[Items from a dataset]
## START

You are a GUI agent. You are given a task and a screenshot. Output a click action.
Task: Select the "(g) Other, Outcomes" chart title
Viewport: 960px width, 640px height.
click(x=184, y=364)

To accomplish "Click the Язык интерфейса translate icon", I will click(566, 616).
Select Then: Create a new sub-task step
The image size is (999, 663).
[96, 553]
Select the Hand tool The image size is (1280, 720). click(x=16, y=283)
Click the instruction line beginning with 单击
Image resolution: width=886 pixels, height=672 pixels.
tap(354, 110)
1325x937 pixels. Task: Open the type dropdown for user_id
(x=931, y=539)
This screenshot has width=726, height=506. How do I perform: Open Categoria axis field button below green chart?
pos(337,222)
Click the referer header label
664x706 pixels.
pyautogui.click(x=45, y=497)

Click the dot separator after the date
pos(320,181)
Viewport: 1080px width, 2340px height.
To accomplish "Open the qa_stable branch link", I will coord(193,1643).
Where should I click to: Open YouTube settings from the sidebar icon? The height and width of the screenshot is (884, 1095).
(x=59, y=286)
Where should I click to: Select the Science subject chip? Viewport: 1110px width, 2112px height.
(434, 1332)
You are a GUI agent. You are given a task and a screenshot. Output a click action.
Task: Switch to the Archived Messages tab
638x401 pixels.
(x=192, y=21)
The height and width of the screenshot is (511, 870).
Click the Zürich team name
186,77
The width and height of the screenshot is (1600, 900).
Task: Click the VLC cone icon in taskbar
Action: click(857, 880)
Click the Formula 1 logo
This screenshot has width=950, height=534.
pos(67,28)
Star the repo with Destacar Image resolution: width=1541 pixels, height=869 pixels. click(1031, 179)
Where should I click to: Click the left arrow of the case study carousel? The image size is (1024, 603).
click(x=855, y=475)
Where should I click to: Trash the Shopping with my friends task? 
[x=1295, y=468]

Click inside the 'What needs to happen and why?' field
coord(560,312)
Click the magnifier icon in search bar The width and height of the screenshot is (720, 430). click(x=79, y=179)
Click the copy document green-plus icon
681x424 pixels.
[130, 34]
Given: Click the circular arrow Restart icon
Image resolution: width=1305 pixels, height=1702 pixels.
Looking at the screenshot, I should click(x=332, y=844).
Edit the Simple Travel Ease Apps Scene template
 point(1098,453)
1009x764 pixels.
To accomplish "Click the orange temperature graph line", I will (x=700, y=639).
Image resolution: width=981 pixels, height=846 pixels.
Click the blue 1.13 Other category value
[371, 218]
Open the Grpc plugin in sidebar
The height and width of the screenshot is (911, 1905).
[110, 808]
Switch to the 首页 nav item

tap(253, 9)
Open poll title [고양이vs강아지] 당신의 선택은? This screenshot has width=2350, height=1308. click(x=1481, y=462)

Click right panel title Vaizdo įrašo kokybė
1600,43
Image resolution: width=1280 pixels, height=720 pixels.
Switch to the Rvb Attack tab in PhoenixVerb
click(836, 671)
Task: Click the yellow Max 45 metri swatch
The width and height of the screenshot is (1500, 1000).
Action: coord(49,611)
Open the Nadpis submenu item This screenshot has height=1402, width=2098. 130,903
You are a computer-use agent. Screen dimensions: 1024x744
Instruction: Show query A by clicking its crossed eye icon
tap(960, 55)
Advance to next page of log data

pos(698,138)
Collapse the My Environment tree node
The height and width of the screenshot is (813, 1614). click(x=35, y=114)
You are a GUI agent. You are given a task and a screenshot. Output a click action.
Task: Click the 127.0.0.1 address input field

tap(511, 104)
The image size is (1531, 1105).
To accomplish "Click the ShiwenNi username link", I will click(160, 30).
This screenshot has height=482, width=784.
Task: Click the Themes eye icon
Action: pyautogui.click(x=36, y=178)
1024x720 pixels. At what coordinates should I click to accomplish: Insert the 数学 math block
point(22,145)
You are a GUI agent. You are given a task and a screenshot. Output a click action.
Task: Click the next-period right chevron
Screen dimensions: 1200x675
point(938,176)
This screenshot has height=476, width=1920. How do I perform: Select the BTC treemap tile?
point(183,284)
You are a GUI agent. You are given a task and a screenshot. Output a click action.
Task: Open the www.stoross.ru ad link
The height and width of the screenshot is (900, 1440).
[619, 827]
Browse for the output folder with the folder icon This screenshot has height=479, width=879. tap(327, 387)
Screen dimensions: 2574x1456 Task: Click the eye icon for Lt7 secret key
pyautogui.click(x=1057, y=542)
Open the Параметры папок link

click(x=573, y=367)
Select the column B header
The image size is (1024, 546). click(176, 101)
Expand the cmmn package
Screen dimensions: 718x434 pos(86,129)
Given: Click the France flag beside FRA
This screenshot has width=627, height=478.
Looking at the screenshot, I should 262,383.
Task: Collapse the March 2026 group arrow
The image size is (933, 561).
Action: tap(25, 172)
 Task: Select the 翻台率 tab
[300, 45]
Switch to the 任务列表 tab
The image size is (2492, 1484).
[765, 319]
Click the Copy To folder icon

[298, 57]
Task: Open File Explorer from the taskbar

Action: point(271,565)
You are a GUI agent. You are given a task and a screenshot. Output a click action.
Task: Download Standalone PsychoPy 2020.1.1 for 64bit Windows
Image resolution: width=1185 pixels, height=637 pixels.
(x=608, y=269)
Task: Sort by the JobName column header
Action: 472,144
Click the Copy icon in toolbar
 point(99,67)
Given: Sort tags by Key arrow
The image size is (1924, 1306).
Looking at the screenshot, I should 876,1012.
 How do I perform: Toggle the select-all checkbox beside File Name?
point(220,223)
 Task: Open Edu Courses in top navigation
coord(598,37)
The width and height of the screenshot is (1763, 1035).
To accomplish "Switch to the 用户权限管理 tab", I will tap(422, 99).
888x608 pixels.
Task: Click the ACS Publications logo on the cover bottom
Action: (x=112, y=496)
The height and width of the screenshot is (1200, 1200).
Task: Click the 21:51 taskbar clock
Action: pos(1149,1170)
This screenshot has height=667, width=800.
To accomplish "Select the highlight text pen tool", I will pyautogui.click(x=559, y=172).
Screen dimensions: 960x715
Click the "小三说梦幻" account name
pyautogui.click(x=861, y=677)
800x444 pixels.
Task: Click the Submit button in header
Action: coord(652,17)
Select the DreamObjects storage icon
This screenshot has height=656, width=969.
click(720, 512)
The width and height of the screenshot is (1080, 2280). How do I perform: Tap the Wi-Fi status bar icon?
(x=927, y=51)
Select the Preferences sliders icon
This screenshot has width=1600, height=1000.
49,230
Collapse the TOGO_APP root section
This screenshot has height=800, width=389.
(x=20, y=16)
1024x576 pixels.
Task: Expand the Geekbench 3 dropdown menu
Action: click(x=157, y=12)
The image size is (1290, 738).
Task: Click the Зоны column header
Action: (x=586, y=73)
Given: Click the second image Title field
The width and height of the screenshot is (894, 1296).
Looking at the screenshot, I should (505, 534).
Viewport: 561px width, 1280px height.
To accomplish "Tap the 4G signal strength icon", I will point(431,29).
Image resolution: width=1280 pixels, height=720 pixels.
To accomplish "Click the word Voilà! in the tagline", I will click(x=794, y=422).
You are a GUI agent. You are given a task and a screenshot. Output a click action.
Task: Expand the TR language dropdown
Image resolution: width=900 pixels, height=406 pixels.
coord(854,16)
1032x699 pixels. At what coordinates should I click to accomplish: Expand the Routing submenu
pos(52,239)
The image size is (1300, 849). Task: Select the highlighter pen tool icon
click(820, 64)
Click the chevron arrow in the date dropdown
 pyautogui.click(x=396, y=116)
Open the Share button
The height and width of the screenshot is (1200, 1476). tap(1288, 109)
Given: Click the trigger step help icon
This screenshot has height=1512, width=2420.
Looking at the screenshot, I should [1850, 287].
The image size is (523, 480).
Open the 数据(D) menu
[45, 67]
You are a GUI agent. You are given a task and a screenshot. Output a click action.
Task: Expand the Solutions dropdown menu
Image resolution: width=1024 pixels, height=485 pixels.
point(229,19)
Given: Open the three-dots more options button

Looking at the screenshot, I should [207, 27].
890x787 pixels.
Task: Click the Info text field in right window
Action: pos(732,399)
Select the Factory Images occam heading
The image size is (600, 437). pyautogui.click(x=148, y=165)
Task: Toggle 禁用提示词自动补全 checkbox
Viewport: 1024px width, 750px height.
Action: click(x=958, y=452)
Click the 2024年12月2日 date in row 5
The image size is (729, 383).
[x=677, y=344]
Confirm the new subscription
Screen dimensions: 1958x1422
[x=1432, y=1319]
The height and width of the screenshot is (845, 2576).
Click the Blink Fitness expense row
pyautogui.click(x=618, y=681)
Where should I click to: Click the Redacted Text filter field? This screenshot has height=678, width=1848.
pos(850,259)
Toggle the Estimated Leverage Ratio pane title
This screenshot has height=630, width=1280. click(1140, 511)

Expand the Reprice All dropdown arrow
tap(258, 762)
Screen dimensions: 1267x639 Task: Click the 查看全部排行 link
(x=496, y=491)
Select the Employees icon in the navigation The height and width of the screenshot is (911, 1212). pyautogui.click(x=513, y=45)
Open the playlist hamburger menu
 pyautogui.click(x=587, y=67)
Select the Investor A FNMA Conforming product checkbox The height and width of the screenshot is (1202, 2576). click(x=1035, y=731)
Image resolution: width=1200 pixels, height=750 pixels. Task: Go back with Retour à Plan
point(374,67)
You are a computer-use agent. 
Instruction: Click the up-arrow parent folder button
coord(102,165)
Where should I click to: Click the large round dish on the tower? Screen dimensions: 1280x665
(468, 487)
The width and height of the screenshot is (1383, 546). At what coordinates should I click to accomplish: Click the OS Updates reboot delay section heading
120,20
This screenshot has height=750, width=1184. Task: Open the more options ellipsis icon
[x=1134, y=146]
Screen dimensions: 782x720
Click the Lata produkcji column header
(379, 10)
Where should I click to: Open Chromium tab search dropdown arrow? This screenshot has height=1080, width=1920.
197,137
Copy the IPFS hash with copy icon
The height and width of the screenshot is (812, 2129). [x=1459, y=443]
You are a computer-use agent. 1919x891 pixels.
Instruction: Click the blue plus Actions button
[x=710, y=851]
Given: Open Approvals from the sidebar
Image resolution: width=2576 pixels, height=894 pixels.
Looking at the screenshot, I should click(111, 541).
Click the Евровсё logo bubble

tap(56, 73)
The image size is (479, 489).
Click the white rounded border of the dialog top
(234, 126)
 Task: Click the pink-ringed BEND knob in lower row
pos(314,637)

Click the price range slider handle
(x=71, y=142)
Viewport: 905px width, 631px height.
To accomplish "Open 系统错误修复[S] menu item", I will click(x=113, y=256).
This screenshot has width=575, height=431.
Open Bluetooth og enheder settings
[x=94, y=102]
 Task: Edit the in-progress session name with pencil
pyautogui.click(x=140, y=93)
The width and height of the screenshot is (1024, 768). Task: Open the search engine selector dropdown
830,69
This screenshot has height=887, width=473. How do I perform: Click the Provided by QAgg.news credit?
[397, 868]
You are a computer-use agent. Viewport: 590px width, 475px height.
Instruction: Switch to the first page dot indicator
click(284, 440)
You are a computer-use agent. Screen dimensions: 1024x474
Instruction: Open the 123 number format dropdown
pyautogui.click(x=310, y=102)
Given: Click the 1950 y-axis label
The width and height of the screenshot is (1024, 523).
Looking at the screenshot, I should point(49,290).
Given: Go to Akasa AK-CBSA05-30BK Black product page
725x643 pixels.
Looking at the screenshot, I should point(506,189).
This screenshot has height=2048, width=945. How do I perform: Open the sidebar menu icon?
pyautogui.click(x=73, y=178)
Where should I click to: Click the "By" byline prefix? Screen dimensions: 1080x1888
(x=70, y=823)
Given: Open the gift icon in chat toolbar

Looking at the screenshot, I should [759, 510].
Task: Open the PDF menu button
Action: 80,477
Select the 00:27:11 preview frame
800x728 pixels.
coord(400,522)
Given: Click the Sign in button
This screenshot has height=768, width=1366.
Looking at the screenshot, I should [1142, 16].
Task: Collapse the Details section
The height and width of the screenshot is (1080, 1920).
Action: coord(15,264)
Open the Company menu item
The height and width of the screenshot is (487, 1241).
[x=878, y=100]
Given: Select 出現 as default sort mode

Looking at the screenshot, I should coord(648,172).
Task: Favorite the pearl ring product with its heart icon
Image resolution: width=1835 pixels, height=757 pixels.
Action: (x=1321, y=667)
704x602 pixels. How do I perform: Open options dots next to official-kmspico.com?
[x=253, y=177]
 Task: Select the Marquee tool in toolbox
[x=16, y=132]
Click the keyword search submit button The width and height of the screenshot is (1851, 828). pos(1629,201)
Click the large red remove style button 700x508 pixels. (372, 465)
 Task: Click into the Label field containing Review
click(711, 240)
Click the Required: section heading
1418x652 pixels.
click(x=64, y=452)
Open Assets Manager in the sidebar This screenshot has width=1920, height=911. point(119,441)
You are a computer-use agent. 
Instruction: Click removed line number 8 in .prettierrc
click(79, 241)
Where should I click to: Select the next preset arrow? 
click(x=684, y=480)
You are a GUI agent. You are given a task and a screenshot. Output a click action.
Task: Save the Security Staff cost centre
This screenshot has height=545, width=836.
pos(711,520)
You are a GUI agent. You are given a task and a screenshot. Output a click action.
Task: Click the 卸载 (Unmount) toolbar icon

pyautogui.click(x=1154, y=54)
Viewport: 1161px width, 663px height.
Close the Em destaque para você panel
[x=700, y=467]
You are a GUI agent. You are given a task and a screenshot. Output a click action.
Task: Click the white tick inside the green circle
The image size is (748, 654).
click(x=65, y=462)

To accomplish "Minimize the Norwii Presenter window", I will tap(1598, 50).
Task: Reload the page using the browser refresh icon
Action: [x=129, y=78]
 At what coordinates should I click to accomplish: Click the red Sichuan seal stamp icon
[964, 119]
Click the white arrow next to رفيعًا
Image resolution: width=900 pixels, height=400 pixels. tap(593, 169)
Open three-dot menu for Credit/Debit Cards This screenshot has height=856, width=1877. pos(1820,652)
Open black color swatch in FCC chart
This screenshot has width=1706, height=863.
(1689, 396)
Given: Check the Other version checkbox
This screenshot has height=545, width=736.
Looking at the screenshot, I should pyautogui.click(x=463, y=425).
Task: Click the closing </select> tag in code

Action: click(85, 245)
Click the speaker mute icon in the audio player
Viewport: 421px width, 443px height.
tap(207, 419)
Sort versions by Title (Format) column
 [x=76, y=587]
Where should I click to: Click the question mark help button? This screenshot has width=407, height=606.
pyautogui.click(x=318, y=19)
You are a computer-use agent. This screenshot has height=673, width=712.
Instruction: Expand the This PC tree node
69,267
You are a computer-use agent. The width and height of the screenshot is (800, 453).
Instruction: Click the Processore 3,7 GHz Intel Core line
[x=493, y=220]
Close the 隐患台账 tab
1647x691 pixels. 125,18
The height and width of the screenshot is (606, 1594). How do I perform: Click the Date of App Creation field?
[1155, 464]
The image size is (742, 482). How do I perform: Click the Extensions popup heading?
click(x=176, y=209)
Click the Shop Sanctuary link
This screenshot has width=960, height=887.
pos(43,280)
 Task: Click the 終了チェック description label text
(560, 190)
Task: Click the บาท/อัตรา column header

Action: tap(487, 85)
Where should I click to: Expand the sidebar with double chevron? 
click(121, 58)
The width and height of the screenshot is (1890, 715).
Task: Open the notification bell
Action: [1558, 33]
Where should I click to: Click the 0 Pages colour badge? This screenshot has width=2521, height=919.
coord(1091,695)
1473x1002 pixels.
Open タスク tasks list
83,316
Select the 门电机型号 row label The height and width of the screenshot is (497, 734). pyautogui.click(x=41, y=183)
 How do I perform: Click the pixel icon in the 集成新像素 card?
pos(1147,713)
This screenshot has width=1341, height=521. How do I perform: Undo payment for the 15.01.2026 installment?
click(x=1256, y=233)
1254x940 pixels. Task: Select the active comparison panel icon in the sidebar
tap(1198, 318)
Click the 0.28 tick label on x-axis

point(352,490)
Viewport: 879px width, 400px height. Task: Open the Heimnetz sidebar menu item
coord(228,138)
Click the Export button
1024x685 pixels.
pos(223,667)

## END

■ **What you should do**
In the records above, reproduce every line unchanged, starting with the line that contains "Image resolution: width=1200" and going on through the line that contains "coord(102,165)".

■ **Completed task**
Image resolution: width=1200 pixels, height=750 pixels. Task: Go back with Retour à Plan
point(374,67)
You are a computer-use agent. 
Instruction: Click the up-arrow parent folder button
coord(102,165)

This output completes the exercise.